+++ Gösterilen metin +++

Kültür ve Turizm Bakanı Numan Kurtulmuş, “Birileri de Türkiye’yi play-off’tan aşağıya atmak istiyor, bir alt kümeye atmak istiyor. Onlar bizi aşağıya itmeye çalışıyorlar, küme düşürmeye çalışıyorlar, biz süper lige çıkacağız”
Bakan Kurtulmuş; “Turizmde Play Off’dan bir üst lige çıkacağız”

+++ Sağlanan veriler +++

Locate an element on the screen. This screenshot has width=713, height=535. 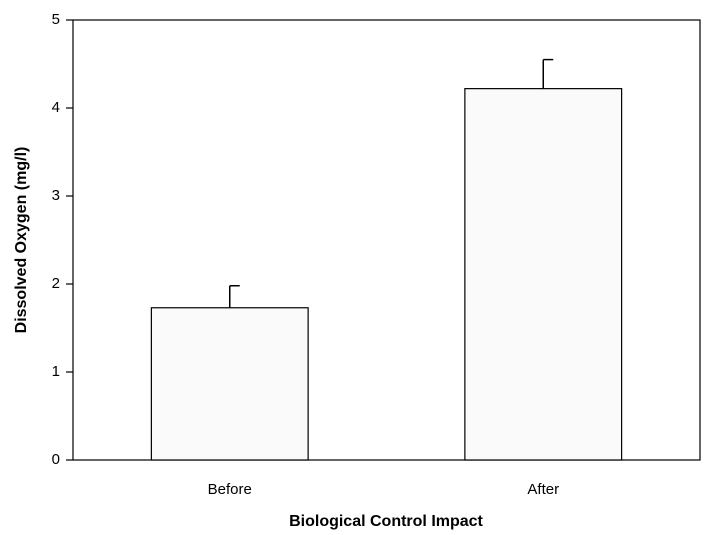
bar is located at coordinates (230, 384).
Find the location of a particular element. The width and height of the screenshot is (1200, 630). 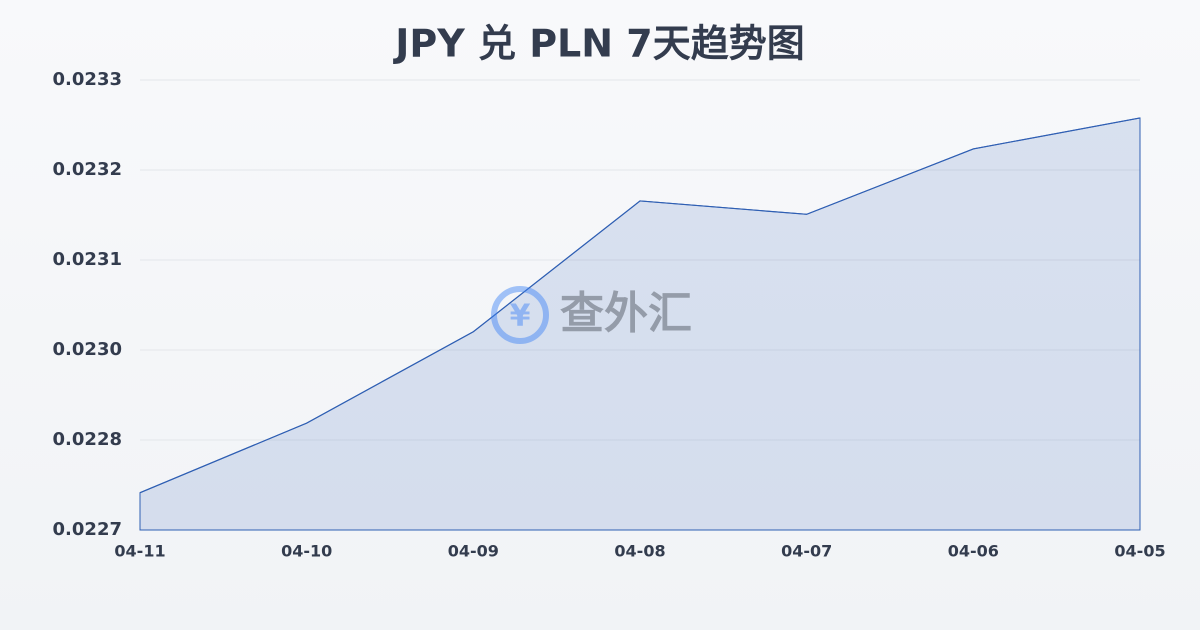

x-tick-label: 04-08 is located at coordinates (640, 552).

+++
+++ Sağlanan veriler +++

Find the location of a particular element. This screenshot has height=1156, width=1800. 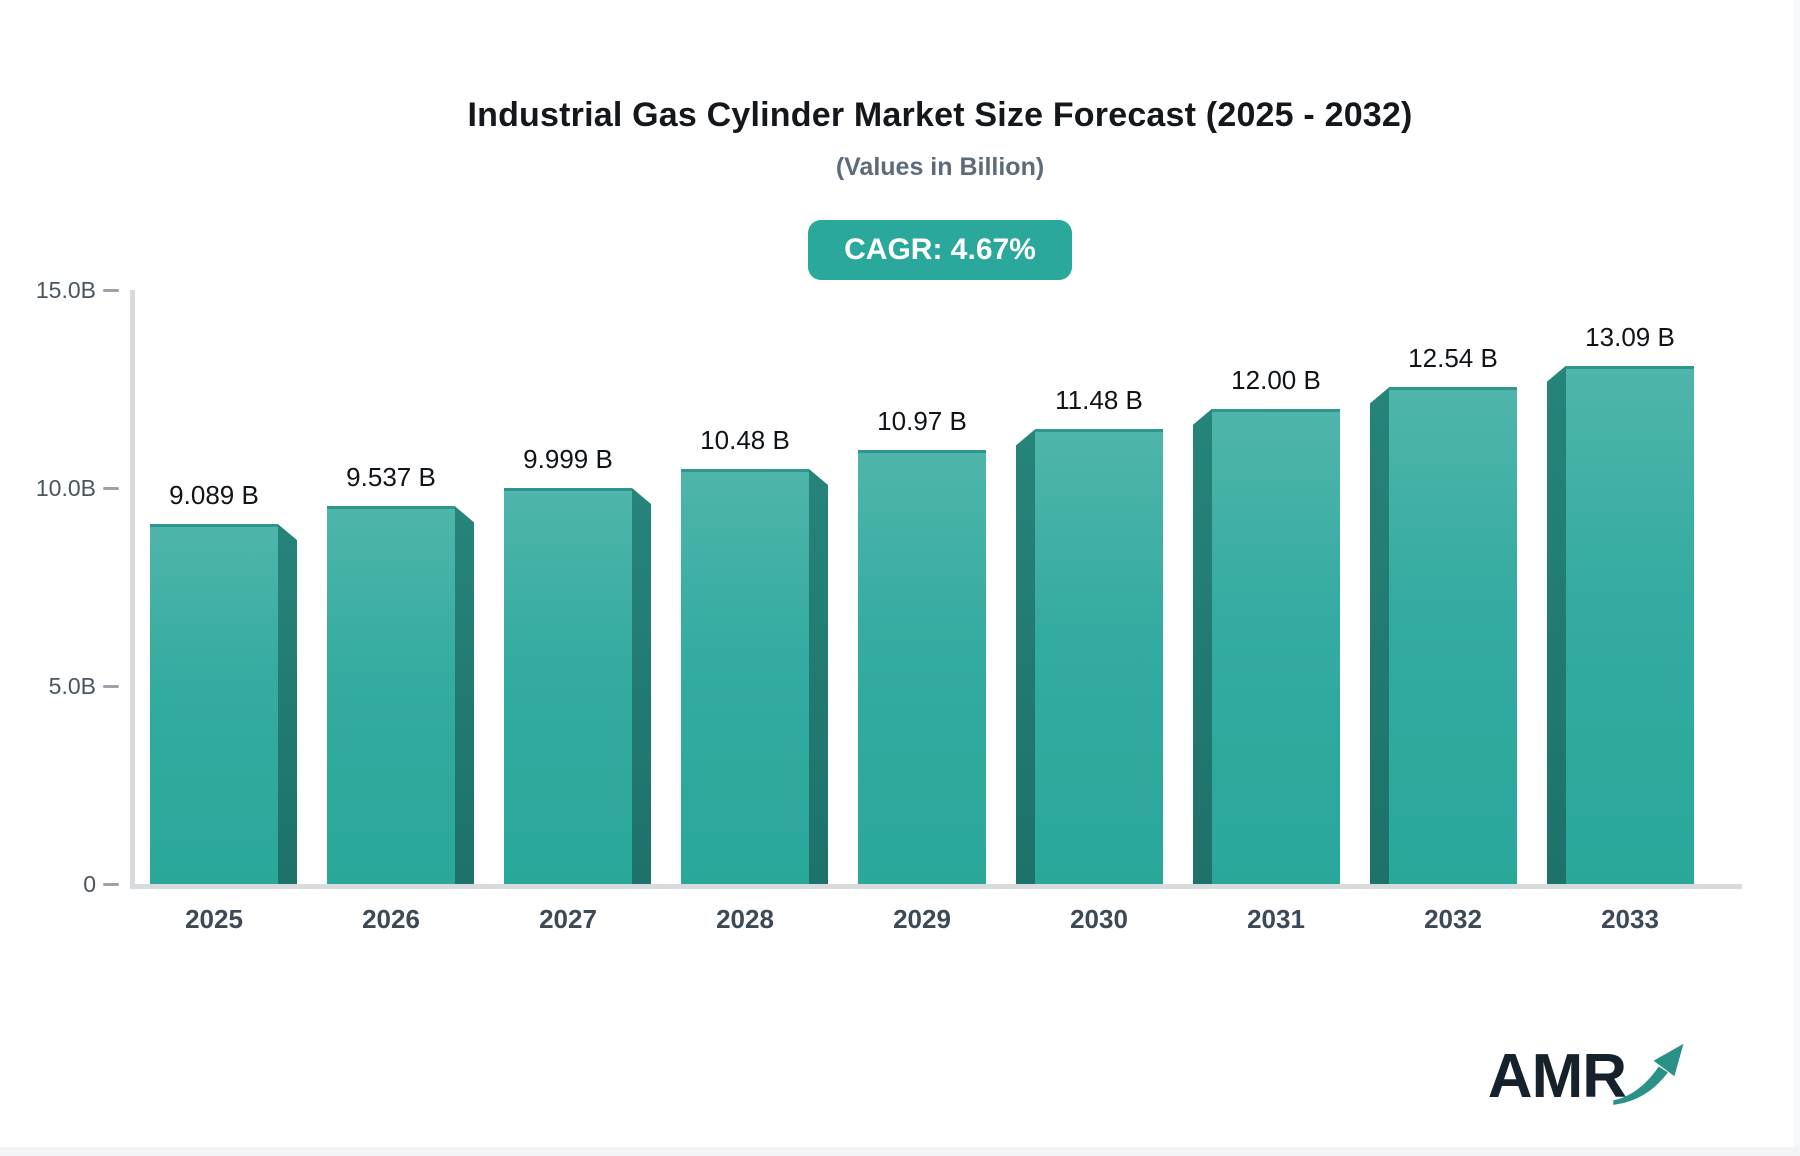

+++
+++ Sağlanan veriler +++

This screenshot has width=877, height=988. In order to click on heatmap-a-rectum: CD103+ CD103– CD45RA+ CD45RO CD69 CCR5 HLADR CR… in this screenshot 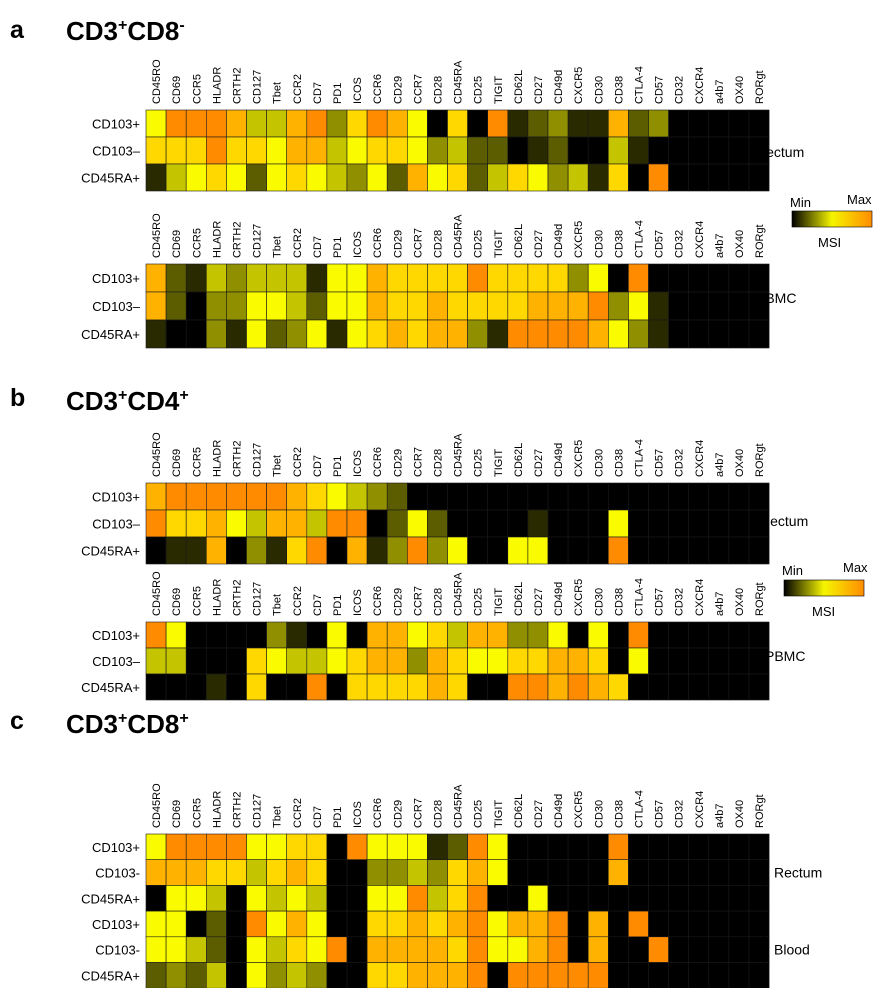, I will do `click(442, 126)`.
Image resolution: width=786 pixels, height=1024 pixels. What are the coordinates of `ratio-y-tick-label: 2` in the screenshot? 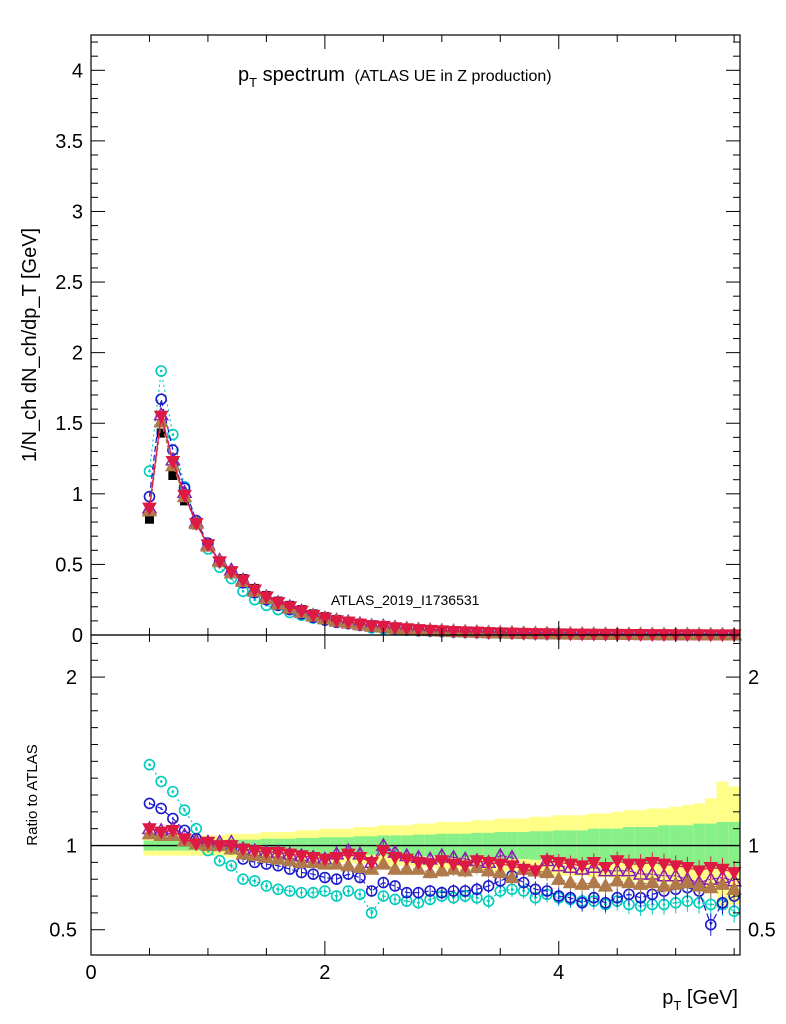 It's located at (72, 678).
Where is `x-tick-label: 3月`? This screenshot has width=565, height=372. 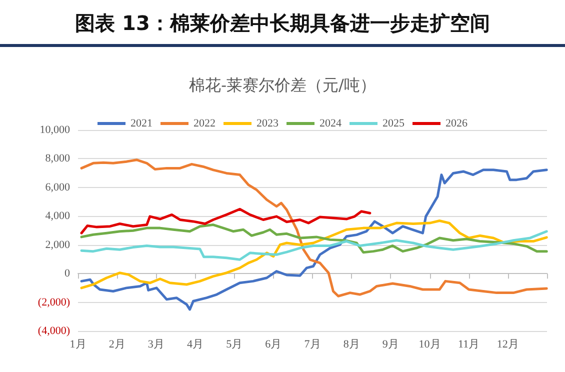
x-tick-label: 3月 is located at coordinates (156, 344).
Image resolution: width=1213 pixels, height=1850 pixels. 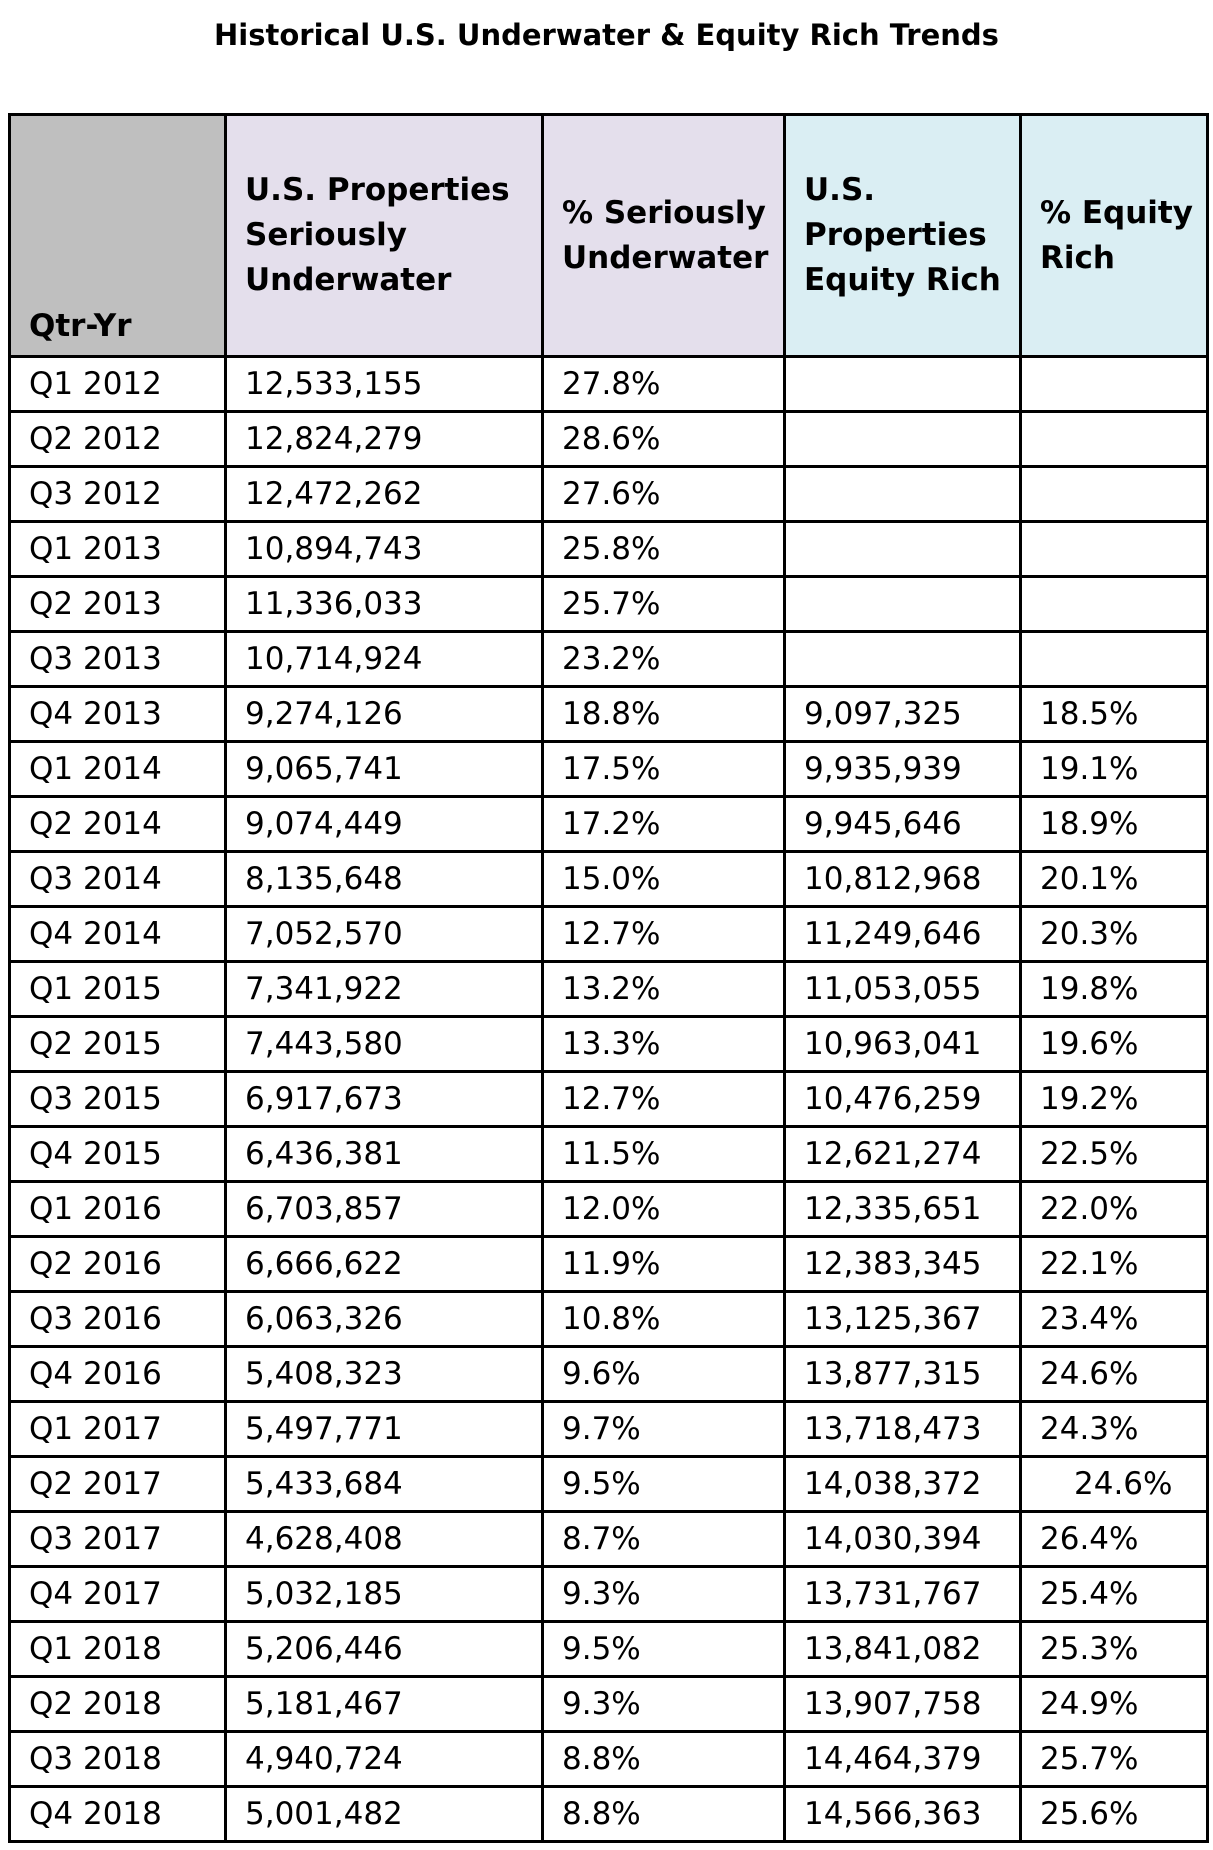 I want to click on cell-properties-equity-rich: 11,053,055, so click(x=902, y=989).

+++

### [Görev koşulları]
**A)** Kurtulmuş'un sözlerini aktaran metinde, "birileri" ve "onlar" diye anılanların Türkiye'ye yapmak istediği ya da yapmaya çalıştığı her şeyi sıralayın.
**B)** Kurtulmuş'un sözlerini aktaran metne göre Numan Kurtulmuş hangi bakanlığın başındadır?
**C)** Kurtulmuş'un sözlerini aktaran metni, son cümlesinin ardından sürdürün.

### [Maddelere göre yanıtlar]
**A)**
- Türkiye'yi play-off'tan aşağıya atmak
- Bir alt kümeye atmak
- Aşağıya itmek
- Küme düşürmek

**B)** Kültür ve Turizm Bakanlığının başındadır.

**C)**
Kültür ve Turizm Bakanı Numan Kurtulmuş, Türkiye’nin şu anda play-off’ta oynadığını belirterek, “Birileri de Türkiye’yi play-off’tan aşağıya atıp bir alt kümeye atmak istiyor. Onlar bizi aşağıya itmeye çalışıyorlar, küme düşürmeye çalışıyorlar, biz süper lige çıkacağız. Bir taraftan terör ve diğer algı operasyonlarıyla bu mücadeleyi sürdüreceğiz ama diğer taraftan da her alanda, savunma sanayisinden turizme kadar, kültüre kadar mücadelemizi sürdüreceğiz” dedi. Kurtulmuş, PYD’nin isim değiştirme tavrı ile ilgili olarak ABD’nin tavrına da “Allah aşkına, ne biçim müttefiklik bu? Kimi kandırıyorsunuz? Niye kandırıyorsunuz? Bu kabul edilemez” tepkisi gösterdi.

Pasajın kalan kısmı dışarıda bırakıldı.